### Aim of the exercise
With the line containing "Where should I click to: Open" as the start and the line containing "Open report settings" as the end, transcribe that span of the entries below exactly, including both.

START Records provided

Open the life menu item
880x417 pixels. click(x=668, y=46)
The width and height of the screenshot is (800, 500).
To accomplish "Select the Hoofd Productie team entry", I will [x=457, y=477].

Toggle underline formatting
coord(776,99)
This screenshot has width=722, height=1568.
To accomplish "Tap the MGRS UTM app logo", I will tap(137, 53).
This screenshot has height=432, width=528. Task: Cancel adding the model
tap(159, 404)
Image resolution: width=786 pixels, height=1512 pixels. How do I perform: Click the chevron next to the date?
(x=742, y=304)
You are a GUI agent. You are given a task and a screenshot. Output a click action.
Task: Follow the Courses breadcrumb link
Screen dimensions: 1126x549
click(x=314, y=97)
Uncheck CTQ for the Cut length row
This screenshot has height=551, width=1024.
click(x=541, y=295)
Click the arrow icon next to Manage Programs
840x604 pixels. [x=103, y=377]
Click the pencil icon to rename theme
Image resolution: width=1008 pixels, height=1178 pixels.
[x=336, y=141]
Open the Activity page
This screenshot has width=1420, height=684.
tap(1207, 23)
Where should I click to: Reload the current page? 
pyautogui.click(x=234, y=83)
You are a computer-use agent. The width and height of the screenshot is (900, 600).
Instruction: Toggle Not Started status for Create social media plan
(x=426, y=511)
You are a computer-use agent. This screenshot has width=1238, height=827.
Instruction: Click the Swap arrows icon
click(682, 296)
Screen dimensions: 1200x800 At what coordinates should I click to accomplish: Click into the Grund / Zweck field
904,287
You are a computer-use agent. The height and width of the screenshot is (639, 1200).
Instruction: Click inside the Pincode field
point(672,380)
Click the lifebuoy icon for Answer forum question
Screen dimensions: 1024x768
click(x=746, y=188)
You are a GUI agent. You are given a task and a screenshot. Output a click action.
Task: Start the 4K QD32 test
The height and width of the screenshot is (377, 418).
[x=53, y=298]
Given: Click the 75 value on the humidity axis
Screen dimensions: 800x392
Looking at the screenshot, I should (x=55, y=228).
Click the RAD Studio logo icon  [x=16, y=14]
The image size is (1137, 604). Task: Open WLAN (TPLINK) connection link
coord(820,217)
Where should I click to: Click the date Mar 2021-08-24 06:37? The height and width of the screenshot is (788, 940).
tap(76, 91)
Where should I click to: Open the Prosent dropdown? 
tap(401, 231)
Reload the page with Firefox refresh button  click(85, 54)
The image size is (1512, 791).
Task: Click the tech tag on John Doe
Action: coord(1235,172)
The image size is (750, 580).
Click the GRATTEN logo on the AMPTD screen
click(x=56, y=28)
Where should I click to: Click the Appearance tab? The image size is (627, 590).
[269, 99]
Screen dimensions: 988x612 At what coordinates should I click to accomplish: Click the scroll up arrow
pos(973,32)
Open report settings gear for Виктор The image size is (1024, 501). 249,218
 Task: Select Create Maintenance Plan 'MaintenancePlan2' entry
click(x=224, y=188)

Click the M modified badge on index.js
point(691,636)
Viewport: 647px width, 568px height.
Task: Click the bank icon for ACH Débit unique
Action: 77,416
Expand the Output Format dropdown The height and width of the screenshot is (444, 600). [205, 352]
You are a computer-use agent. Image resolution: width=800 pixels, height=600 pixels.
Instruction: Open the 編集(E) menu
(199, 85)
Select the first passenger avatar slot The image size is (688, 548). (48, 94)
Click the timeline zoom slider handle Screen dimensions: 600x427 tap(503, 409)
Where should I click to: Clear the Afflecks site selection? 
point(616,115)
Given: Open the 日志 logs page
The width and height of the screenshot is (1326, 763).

END Records provided

### Exercise result
Where should I click to: Open the Prosent dropdown? 
tap(401, 231)
Reload the page with Firefox refresh button  click(85, 54)
The image size is (1512, 791).
Task: Click the tech tag on John Doe
Action: coord(1235,172)
The image size is (750, 580).
Click the GRATTEN logo on the AMPTD screen
click(x=56, y=28)
Where should I click to: Click the Appearance tab? The image size is (627, 590).
[269, 99]
Screen dimensions: 988x612 At what coordinates should I click to accomplish: Click the scroll up arrow
pos(973,32)
Open report settings gear for Виктор The image size is (1024, 501). 249,218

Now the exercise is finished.